Question

In Section 8.2 you'll see the identity $$\cos ^{2} x=\frac{1}{2}+\frac{1}{2} \cos 2 x$$. Use this identity to graph the function $$y=\cos ^{2} x$$ for one period.

Answer

**step1 Apply the Given Identity to Transform the Function**

The problem provides an identity that allows us to rewrite the function $$y = \cos^2 x$$ into a more standard form of a cosine wave. This makes it easier to identify its properties and sketch its graph. We will substitute the given identity into the function.

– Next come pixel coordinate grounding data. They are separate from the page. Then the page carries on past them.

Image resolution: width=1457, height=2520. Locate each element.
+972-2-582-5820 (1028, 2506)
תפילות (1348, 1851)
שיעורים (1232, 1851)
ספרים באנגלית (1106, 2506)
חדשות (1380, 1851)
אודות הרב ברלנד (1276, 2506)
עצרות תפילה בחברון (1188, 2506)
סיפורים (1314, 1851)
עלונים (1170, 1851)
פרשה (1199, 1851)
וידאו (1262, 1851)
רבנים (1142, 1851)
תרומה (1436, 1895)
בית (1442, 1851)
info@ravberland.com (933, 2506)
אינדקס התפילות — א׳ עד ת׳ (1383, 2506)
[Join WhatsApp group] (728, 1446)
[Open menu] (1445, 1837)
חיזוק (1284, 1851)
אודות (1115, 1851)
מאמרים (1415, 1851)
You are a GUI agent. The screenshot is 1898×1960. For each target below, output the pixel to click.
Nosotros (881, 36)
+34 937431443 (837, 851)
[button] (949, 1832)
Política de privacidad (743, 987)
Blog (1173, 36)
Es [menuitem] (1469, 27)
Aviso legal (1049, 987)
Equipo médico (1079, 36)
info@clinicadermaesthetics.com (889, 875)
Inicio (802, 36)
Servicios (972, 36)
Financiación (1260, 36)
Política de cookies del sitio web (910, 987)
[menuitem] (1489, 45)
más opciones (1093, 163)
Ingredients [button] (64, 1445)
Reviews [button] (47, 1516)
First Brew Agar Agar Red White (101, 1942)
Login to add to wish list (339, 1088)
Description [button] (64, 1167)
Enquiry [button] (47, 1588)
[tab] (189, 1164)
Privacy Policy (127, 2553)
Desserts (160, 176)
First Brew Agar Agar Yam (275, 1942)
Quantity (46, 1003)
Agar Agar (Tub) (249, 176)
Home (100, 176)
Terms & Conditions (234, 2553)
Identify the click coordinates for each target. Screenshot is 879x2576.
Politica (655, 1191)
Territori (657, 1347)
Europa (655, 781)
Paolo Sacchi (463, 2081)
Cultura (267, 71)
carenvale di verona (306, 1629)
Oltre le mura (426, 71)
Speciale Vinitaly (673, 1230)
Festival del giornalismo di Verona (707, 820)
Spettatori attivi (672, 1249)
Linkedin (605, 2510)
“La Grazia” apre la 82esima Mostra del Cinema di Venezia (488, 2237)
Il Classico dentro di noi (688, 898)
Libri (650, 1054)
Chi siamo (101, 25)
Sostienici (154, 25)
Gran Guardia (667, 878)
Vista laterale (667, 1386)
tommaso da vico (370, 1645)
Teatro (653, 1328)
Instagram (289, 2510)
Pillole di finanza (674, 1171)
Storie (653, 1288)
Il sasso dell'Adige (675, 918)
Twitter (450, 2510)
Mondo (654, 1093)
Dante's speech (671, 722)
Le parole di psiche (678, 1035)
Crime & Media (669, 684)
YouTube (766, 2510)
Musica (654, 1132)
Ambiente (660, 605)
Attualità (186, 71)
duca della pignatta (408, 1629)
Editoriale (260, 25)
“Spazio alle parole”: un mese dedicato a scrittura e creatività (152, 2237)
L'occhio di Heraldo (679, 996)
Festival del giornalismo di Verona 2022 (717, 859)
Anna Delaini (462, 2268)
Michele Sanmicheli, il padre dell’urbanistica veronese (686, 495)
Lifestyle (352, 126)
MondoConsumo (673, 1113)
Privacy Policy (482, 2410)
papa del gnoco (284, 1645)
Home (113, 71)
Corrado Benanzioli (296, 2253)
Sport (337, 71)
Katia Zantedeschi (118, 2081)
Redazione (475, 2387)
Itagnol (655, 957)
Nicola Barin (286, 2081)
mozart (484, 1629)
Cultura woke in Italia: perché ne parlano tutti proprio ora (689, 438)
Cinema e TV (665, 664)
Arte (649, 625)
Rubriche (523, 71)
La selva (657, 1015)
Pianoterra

$$\cos ^{2} x=\frac{1}{2}+\frac{1}{2} \cos 2 x$$

So, the function becomes:

$$y = \frac{1}{2}+\frac{1}{2} \cos 2 x$$

**step2 Determine the Key Characteristics of the Transformed Function**

To graph a trigonometric function, we need to find its period, amplitude, and any vertical or horizontal shifts. For a function of the form $$y = A \cos(Bx + C) + D$$:

- The period is $$\frac{2\pi}{|B|}$$

- The amplitude is $$|A|$$

- The vertical shift is $$D$$

Comparing our transformed function $$y = \frac{1}{2} + \frac{1}{2} \cos 2 x$$ with the general form, we have:

- $$A = \frac{1}{2}$$

- $$B = 2$$

- $$D = \frac{1}{2}$$

Now we can calculate the period, amplitude, and vertical shift.

$$\text{Period} = \frac{2\pi}{|B|} = \frac{2\pi}{2} = \pi$$

$$\text{Amplitude} = |A| = \left|\frac{1}{2}\right| = \frac{1}{2}$$

The vertical shift is $$D = \frac{1}{2}$$, meaning the midline of the oscillation is $$y = \frac{1}{2}$$.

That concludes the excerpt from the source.